- [Task objective]: Skip every line before the one containing "speech bubble icon", then copy that line and the rest of the entries below exactly, through the last line.

- [Records supplied]:
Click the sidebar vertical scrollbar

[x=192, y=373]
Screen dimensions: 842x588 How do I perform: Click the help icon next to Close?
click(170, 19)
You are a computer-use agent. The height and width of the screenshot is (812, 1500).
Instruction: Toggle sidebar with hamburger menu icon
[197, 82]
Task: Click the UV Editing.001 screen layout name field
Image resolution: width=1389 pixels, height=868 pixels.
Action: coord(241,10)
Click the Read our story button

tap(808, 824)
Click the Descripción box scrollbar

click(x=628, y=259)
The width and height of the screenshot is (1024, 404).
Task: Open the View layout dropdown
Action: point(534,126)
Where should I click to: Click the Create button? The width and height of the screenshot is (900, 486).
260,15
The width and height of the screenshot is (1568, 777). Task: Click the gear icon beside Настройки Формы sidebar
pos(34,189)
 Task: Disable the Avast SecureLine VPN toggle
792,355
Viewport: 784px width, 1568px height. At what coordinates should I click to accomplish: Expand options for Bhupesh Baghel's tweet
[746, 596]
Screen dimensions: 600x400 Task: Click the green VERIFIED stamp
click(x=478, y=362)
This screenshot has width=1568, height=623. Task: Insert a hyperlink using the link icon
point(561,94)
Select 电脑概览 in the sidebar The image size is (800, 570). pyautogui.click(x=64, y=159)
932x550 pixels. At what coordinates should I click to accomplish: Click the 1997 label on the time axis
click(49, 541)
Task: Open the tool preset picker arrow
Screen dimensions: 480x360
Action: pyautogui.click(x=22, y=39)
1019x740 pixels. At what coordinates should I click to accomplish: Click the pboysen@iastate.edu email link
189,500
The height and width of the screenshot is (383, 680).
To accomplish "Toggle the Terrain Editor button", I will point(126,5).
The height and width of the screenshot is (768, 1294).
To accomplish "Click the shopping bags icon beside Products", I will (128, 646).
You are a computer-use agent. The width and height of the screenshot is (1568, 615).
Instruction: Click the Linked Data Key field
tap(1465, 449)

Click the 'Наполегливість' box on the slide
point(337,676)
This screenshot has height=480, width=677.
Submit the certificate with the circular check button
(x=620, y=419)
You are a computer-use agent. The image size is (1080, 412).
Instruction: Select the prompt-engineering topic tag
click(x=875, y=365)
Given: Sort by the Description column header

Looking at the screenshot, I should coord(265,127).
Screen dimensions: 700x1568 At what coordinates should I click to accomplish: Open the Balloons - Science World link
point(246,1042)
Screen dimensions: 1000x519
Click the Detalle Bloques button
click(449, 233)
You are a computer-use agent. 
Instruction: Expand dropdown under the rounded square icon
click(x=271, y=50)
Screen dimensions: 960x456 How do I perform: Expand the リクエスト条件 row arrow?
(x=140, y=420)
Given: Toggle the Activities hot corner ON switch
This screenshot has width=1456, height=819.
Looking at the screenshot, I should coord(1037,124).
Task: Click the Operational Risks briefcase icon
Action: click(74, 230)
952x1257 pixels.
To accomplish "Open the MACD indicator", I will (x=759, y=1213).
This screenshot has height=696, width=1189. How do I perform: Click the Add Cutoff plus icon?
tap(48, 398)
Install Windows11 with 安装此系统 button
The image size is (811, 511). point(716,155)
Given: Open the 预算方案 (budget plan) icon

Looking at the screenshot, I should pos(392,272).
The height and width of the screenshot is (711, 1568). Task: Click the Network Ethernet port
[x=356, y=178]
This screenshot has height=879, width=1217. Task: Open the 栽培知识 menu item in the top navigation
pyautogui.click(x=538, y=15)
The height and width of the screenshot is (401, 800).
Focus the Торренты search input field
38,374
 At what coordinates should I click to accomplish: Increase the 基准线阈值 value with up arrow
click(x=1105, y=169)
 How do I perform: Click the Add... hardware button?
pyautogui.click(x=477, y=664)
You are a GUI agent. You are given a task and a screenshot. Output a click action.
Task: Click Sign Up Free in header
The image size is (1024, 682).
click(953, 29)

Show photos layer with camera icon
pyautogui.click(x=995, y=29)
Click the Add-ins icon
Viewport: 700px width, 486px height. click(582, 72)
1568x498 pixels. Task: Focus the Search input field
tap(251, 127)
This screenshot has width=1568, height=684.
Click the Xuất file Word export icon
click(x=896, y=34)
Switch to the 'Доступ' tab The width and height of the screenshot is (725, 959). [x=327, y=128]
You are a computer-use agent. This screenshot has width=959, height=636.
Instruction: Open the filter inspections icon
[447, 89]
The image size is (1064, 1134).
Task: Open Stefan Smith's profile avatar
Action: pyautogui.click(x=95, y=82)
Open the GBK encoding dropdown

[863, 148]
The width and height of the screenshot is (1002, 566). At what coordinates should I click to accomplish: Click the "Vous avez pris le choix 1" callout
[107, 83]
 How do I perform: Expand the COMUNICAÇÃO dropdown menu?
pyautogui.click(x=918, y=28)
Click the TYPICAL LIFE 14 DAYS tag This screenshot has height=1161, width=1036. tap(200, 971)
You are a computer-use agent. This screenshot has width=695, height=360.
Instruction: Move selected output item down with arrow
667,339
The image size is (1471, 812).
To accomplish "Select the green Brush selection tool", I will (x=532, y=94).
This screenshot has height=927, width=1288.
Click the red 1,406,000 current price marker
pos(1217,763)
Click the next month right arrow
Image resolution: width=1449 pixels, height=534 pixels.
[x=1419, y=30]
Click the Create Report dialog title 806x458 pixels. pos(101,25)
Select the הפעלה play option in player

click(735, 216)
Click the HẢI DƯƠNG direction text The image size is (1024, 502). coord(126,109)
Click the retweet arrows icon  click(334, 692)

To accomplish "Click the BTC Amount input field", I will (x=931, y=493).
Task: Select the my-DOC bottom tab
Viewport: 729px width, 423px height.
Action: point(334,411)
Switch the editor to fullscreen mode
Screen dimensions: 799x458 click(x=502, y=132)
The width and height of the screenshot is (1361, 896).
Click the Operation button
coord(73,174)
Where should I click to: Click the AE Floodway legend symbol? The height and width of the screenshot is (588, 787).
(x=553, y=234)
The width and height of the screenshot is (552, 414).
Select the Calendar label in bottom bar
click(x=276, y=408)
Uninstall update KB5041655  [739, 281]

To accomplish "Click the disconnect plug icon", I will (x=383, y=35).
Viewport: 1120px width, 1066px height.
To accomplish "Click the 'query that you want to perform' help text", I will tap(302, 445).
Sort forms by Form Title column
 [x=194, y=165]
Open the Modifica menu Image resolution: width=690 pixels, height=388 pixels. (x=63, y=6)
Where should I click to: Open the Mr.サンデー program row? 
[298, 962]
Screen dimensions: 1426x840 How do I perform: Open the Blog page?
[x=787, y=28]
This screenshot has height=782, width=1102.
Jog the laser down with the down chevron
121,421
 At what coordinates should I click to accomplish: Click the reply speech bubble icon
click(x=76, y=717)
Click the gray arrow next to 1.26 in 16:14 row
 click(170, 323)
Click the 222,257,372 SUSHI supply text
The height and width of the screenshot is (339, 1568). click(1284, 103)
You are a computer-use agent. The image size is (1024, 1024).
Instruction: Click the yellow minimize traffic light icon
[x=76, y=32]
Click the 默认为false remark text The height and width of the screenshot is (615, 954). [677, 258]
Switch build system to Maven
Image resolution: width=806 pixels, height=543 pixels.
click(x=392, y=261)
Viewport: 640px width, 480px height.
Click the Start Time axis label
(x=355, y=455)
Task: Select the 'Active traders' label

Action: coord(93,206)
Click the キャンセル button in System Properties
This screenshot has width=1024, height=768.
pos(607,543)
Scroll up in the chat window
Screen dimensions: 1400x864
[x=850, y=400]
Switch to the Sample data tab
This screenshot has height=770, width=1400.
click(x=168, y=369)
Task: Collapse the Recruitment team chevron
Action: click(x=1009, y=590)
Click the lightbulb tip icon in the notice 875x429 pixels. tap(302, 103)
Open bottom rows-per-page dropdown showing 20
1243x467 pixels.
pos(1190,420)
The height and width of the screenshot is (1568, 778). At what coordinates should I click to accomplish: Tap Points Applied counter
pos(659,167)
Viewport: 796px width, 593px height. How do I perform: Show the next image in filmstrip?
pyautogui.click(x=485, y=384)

- [Expected answer]:
 At what coordinates should I click to accomplish: Click the reply speech bubble icon
click(x=76, y=717)
Click the gray arrow next to 1.26 in 16:14 row
 click(170, 323)
Click the 222,257,372 SUSHI supply text
The height and width of the screenshot is (339, 1568). click(1284, 103)
You are a computer-use agent. The image size is (1024, 1024).
Instruction: Click the yellow minimize traffic light icon
[x=76, y=32]
Click the 默认为false remark text The height and width of the screenshot is (615, 954). [677, 258]
Switch build system to Maven
Image resolution: width=806 pixels, height=543 pixels.
click(x=392, y=261)
Viewport: 640px width, 480px height.
Click the Start Time axis label
(x=355, y=455)
Task: Select the 'Active traders' label

Action: coord(93,206)
Click the キャンセル button in System Properties
This screenshot has width=1024, height=768.
pos(607,543)
Scroll up in the chat window
Screen dimensions: 1400x864
[x=850, y=400]
Switch to the Sample data tab
This screenshot has height=770, width=1400.
click(x=168, y=369)
Task: Collapse the Recruitment team chevron
Action: click(x=1009, y=590)
Click the lightbulb tip icon in the notice 875x429 pixels. tap(302, 103)
Open bottom rows-per-page dropdown showing 20
1243x467 pixels.
pos(1190,420)
The height and width of the screenshot is (1568, 778). At what coordinates should I click to accomplish: Tap Points Applied counter
pos(659,167)
Viewport: 796px width, 593px height. How do I perform: Show the next image in filmstrip?
pyautogui.click(x=485, y=384)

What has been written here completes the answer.